__Problem requirements__. Upon reaching the line containing "This screenshot has height=682, width=1285.", output that line and all remaining lines exactly, through the end of the entries, and output nothing before it.

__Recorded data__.
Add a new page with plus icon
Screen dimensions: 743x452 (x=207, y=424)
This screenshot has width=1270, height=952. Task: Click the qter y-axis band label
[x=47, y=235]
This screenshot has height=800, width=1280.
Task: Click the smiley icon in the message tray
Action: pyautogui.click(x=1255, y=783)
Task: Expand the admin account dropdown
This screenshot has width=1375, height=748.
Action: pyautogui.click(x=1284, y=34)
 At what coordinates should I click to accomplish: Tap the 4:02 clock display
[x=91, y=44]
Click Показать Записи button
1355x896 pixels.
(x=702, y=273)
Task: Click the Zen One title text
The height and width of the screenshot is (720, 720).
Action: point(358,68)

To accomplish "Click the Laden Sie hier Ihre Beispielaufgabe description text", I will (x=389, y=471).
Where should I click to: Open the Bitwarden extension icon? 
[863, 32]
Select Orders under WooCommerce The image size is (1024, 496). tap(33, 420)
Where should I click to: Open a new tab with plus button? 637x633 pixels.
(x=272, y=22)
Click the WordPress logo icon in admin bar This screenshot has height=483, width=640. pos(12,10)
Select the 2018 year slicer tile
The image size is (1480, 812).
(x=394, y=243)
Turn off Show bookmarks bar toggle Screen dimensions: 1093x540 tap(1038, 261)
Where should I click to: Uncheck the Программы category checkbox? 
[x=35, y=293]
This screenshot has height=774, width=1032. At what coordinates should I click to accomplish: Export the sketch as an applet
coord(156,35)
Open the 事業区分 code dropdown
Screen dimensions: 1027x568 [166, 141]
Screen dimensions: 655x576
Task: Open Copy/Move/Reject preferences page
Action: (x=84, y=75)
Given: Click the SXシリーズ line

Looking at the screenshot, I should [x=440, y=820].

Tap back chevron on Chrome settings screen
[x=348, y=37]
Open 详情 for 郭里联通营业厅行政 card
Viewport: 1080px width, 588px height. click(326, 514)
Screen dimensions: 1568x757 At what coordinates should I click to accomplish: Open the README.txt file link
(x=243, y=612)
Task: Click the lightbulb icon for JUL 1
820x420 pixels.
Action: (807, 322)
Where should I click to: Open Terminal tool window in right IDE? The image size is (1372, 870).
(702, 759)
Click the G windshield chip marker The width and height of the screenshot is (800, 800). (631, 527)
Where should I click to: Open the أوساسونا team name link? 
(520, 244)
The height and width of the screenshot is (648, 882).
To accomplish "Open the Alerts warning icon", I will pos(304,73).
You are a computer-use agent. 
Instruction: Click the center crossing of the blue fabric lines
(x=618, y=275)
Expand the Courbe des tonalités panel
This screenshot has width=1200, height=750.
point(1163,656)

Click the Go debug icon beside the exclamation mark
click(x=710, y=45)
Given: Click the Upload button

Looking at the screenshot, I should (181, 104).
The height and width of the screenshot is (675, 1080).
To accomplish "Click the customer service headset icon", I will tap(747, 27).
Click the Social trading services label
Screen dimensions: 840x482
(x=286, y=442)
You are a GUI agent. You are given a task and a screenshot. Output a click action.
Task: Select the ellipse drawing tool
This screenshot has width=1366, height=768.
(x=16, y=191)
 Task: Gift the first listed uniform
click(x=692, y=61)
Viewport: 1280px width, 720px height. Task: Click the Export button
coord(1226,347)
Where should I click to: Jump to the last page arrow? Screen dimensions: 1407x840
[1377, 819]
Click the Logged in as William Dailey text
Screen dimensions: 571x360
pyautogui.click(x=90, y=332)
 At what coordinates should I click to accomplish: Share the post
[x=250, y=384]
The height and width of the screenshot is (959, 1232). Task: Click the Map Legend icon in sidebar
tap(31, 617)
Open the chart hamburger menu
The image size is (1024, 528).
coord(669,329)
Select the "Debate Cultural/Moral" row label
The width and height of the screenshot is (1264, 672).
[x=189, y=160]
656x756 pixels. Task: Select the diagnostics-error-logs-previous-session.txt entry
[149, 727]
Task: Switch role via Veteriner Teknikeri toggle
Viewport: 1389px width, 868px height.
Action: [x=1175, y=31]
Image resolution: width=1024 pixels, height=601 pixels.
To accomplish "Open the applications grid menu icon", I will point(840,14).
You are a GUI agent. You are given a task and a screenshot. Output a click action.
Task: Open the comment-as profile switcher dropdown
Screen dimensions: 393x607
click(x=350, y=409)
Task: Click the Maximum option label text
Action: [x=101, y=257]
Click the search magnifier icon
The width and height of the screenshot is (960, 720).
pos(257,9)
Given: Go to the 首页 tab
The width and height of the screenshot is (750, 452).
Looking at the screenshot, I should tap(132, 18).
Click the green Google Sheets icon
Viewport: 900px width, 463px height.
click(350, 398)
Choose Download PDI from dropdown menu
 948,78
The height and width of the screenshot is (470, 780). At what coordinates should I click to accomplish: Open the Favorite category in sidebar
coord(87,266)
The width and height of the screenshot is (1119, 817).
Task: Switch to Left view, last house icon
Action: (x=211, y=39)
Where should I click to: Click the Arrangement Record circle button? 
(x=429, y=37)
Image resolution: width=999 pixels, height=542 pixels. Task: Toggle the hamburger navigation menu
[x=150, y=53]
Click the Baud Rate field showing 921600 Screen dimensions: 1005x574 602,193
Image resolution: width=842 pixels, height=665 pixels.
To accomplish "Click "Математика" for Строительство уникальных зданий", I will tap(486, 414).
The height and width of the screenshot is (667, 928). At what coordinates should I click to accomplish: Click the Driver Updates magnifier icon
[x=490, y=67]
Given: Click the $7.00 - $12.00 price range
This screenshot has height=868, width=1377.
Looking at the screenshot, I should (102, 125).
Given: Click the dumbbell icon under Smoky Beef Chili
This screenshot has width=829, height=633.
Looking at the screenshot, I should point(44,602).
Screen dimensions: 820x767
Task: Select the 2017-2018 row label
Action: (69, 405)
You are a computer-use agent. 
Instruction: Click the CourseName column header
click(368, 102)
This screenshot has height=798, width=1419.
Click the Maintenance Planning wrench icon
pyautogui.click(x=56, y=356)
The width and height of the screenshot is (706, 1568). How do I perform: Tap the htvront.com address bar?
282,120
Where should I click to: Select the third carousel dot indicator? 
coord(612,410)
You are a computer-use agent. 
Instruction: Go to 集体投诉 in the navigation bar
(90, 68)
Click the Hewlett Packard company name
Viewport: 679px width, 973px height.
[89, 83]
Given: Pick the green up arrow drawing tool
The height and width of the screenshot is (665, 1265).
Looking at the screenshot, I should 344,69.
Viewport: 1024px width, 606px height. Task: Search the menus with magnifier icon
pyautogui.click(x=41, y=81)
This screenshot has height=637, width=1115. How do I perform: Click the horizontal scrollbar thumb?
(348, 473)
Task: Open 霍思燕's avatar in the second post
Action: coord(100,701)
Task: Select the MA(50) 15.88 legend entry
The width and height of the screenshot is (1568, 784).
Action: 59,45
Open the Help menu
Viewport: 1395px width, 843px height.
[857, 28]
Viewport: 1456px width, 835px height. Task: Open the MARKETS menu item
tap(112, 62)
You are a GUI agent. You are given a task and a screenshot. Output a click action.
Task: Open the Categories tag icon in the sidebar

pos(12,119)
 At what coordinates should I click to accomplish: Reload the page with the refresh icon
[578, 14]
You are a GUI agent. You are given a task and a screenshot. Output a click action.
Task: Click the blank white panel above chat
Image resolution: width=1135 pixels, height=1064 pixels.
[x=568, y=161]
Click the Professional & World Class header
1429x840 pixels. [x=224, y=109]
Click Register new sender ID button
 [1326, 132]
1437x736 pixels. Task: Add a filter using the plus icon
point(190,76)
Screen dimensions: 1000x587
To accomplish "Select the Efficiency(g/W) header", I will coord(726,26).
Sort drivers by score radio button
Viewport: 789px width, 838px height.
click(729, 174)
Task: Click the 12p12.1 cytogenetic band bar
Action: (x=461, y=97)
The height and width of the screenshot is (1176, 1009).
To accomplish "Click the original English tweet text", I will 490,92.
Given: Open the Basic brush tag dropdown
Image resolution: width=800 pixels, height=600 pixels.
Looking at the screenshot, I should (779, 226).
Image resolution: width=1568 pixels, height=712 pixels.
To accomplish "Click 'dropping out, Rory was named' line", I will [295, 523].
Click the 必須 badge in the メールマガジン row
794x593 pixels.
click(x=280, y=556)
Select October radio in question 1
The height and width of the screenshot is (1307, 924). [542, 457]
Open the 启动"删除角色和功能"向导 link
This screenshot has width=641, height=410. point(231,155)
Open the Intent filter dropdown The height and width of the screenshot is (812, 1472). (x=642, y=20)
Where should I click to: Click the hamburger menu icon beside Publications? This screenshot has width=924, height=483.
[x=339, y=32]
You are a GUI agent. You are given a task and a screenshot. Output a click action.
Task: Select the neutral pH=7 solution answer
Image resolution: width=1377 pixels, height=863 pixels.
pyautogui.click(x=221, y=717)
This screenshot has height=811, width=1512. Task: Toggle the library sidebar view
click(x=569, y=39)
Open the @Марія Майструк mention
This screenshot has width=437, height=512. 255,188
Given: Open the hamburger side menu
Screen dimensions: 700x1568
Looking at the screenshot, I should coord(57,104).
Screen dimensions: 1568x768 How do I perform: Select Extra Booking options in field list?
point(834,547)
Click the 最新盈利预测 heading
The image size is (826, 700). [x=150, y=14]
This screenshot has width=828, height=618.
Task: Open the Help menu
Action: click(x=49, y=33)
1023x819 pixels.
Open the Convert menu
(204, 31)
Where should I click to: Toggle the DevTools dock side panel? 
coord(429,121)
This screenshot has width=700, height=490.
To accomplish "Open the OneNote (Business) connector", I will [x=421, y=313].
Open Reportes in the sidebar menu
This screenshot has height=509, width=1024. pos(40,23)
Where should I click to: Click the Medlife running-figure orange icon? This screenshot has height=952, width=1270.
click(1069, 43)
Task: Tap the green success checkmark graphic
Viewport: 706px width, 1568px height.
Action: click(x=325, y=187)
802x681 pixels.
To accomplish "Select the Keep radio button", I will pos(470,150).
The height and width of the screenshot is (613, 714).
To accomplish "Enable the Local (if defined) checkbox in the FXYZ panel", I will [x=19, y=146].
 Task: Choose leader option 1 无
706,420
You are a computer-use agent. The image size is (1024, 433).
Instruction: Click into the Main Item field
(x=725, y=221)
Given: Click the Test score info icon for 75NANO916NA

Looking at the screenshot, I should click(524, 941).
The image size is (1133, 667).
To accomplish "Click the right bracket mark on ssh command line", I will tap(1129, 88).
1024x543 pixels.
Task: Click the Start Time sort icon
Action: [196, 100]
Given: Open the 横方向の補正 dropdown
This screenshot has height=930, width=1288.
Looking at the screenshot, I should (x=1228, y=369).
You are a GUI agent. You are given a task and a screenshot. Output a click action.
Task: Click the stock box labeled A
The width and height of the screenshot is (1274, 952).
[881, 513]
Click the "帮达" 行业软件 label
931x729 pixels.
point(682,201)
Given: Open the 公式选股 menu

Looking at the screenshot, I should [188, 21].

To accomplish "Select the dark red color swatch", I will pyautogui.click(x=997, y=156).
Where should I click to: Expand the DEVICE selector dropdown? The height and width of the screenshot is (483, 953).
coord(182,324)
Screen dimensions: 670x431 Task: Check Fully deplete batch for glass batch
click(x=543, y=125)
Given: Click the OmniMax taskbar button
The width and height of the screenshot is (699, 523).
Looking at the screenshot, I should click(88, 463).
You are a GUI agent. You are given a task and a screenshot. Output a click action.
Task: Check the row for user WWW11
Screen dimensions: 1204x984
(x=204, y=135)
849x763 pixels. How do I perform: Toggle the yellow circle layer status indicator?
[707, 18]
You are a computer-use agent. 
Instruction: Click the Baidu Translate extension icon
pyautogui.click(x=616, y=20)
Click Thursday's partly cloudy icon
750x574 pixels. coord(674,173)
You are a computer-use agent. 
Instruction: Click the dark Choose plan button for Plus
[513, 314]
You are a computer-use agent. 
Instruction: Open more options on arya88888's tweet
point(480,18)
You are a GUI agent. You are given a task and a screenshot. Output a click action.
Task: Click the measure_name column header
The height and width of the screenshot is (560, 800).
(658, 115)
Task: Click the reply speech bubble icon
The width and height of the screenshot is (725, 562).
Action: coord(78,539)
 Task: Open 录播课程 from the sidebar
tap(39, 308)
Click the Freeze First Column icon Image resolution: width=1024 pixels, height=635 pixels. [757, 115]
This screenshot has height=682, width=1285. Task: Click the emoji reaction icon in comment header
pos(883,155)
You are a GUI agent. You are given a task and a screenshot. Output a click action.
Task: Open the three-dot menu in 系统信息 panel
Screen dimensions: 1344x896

__Reply__.
This screenshot has height=682, width=1285. Task: Click the emoji reaction icon in comment header
pos(883,155)
You are a GUI agent. You are given a task and a screenshot. Output a click action.
Task: Open the three-dot menu in 系统信息 panel
Screen dimensions: 1344x896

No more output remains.